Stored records
------------------------------
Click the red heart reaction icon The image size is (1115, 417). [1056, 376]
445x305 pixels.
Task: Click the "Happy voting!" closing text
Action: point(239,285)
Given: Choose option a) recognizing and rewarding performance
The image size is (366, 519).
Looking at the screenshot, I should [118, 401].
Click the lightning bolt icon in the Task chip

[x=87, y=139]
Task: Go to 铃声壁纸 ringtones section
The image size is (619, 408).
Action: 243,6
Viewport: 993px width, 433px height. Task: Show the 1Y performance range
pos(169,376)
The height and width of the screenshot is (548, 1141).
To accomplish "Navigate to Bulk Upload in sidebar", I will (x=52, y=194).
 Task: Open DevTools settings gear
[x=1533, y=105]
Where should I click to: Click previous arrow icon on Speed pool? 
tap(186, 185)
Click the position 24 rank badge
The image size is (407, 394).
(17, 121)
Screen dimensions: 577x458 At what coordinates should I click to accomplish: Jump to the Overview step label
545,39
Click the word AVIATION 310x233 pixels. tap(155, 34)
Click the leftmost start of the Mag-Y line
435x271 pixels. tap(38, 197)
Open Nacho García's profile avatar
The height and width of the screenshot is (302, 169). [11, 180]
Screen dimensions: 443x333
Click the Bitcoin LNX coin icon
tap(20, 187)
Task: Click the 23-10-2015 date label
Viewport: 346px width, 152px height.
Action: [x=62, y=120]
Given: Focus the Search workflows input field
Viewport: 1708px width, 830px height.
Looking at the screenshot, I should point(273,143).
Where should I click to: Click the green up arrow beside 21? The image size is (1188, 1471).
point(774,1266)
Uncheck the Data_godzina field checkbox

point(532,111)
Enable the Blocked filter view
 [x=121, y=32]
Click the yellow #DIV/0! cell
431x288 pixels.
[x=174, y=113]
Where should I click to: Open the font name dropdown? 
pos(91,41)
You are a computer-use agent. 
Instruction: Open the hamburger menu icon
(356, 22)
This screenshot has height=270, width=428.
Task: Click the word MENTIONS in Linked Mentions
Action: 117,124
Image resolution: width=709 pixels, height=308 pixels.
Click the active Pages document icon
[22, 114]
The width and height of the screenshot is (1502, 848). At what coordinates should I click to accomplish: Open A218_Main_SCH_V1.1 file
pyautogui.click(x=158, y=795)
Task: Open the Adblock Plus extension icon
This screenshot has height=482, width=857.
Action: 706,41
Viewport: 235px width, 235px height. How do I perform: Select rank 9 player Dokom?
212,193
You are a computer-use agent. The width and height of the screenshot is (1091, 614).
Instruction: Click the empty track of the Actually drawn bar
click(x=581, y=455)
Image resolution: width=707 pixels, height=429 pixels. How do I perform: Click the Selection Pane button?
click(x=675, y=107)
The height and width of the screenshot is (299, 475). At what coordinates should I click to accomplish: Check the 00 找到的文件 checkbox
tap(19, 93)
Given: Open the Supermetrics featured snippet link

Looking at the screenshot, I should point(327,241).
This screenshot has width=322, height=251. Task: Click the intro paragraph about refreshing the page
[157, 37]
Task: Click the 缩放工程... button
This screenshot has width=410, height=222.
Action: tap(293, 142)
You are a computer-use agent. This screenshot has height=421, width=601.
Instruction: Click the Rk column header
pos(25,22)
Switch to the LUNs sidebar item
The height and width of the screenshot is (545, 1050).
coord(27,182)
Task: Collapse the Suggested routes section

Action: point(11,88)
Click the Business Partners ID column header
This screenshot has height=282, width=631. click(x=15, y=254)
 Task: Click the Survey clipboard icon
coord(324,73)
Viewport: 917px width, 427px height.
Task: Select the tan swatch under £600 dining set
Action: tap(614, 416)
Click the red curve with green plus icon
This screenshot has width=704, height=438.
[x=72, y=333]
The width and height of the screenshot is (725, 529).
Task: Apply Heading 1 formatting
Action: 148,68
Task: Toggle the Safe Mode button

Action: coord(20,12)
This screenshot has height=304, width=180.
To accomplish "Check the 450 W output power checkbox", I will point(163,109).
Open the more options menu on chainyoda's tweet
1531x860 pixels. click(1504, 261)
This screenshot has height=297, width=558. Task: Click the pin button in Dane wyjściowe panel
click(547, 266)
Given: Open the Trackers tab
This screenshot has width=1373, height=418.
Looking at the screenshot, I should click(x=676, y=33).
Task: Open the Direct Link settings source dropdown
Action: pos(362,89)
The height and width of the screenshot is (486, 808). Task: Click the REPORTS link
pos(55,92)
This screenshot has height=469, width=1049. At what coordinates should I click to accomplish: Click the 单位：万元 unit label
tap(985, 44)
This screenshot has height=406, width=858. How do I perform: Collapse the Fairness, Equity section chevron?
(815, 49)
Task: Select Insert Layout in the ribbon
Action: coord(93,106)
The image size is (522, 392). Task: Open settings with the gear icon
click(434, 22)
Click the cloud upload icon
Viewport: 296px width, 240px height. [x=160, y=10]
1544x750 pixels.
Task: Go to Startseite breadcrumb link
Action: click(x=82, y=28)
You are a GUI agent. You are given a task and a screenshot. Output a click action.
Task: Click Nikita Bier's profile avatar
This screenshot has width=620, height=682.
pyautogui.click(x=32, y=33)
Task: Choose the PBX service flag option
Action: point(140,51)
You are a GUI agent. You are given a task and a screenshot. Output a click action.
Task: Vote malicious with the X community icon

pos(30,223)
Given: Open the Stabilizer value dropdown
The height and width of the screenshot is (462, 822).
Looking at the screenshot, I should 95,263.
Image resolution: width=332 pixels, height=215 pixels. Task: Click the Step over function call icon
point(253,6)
------------------------------
EXERCISE BRIEF → Could every record be printed again exactly as it reads?

YOUR RESPONSE →
Click the red heart reaction icon The image size is (1115, 417). [1056, 376]
445x305 pixels.
Task: Click the "Happy voting!" closing text
Action: point(239,285)
Given: Choose option a) recognizing and rewarding performance
The image size is (366, 519).
Looking at the screenshot, I should [118, 401].
Click the lightning bolt icon in the Task chip

[x=87, y=139]
Task: Go to 铃声壁纸 ringtones section
The image size is (619, 408).
Action: 243,6
Viewport: 993px width, 433px height. Task: Show the 1Y performance range
pos(169,376)
The height and width of the screenshot is (548, 1141).
To accomplish "Navigate to Bulk Upload in sidebar", I will (x=52, y=194).
 Task: Open DevTools settings gear
[x=1533, y=105]
Where should I click to: Click previous arrow icon on Speed pool? 
tap(186, 185)
Click the position 24 rank badge
The image size is (407, 394).
(17, 121)
Screen dimensions: 577x458 At what coordinates should I click to accomplish: Jump to the Overview step label
545,39
Click the word AVIATION 310x233 pixels. tap(155, 34)
Click the leftmost start of the Mag-Y line
435x271 pixels. tap(38, 197)
Open Nacho García's profile avatar
The height and width of the screenshot is (302, 169). [11, 180]
Screen dimensions: 443x333
Click the Bitcoin LNX coin icon
tap(20, 187)
Task: Click the 23-10-2015 date label
Viewport: 346px width, 152px height.
Action: [x=62, y=120]
Given: Focus the Search workflows input field
Viewport: 1708px width, 830px height.
Looking at the screenshot, I should point(273,143).
Where should I click to: Click the green up arrow beside 21? The image size is (1188, 1471).
point(774,1266)
Uncheck the Data_godzina field checkbox

point(532,111)
Enable the Blocked filter view
 [x=121, y=32]
Click the yellow #DIV/0! cell
431x288 pixels.
[x=174, y=113]
Where should I click to: Open the font name dropdown? 
pos(91,41)
You are a computer-use agent. 
Instruction: Open the hamburger menu icon
(356, 22)
This screenshot has height=270, width=428.
Task: Click the word MENTIONS in Linked Mentions
Action: 117,124
Image resolution: width=709 pixels, height=308 pixels.
Click the active Pages document icon
[22, 114]
The width and height of the screenshot is (1502, 848). At what coordinates should I click to accomplish: Open A218_Main_SCH_V1.1 file
pyautogui.click(x=158, y=795)
Task: Open the Adblock Plus extension icon
This screenshot has height=482, width=857.
Action: 706,41
Viewport: 235px width, 235px height. How do I perform: Select rank 9 player Dokom?
212,193
You are a computer-use agent. The width and height of the screenshot is (1091, 614).
Instruction: Click the empty track of the Actually drawn bar
click(x=581, y=455)
Image resolution: width=707 pixels, height=429 pixels. How do I perform: Click the Selection Pane button?
click(x=675, y=107)
The height and width of the screenshot is (299, 475). At what coordinates should I click to accomplish: Check the 00 找到的文件 checkbox
tap(19, 93)
Given: Open the Supermetrics featured snippet link

Looking at the screenshot, I should point(327,241).
This screenshot has width=322, height=251. Task: Click the intro paragraph about refreshing the page
[157, 37]
Task: Click the 缩放工程... button
This screenshot has width=410, height=222.
Action: tap(293, 142)
You are a computer-use agent. This screenshot has height=421, width=601.
Instruction: Click the Rk column header
pos(25,22)
Switch to the LUNs sidebar item
The height and width of the screenshot is (545, 1050).
coord(27,182)
Task: Collapse the Suggested routes section

Action: point(11,88)
Click the Business Partners ID column header
This screenshot has height=282, width=631. click(x=15, y=254)
 Task: Click the Survey clipboard icon
coord(324,73)
Viewport: 917px width, 427px height.
Task: Select the tan swatch under £600 dining set
Action: tap(614, 416)
Click the red curve with green plus icon
This screenshot has width=704, height=438.
[x=72, y=333]
The width and height of the screenshot is (725, 529).
Task: Apply Heading 1 formatting
Action: 148,68
Task: Toggle the Safe Mode button

Action: coord(20,12)
This screenshot has height=304, width=180.
To accomplish "Check the 450 W output power checkbox", I will point(163,109).
Open the more options menu on chainyoda's tweet
1531x860 pixels. click(1504, 261)
This screenshot has height=297, width=558. Task: Click the pin button in Dane wyjściowe panel
click(547, 266)
Given: Open the Trackers tab
This screenshot has width=1373, height=418.
Looking at the screenshot, I should click(x=676, y=33).
Task: Open the Direct Link settings source dropdown
Action: pos(362,89)
The height and width of the screenshot is (486, 808). Task: Click the REPORTS link
pos(55,92)
This screenshot has height=469, width=1049. At what coordinates should I click to accomplish: Click the 单位：万元 unit label
tap(985, 44)
This screenshot has height=406, width=858. How do I perform: Collapse the Fairness, Equity section chevron?
(815, 49)
Task: Select Insert Layout in the ribbon
Action: coord(93,106)
The image size is (522, 392). Task: Open settings with the gear icon
click(434, 22)
Click the cloud upload icon
Viewport: 296px width, 240px height. [x=160, y=10]
1544x750 pixels.
Task: Go to Startseite breadcrumb link
Action: click(x=82, y=28)
You are a GUI agent. You are given a task and a screenshot. Output a click action.
Task: Click Nikita Bier's profile avatar
This screenshot has width=620, height=682.
pyautogui.click(x=32, y=33)
Task: Choose the PBX service flag option
Action: point(140,51)
You are a GUI agent. You are given a task and a screenshot. Output a click action.
Task: Vote malicious with the X community icon

pos(30,223)
Given: Open the Stabilizer value dropdown
The height and width of the screenshot is (462, 822).
Looking at the screenshot, I should 95,263.
Image resolution: width=332 pixels, height=215 pixels. Task: Click the Step over function call icon
point(253,6)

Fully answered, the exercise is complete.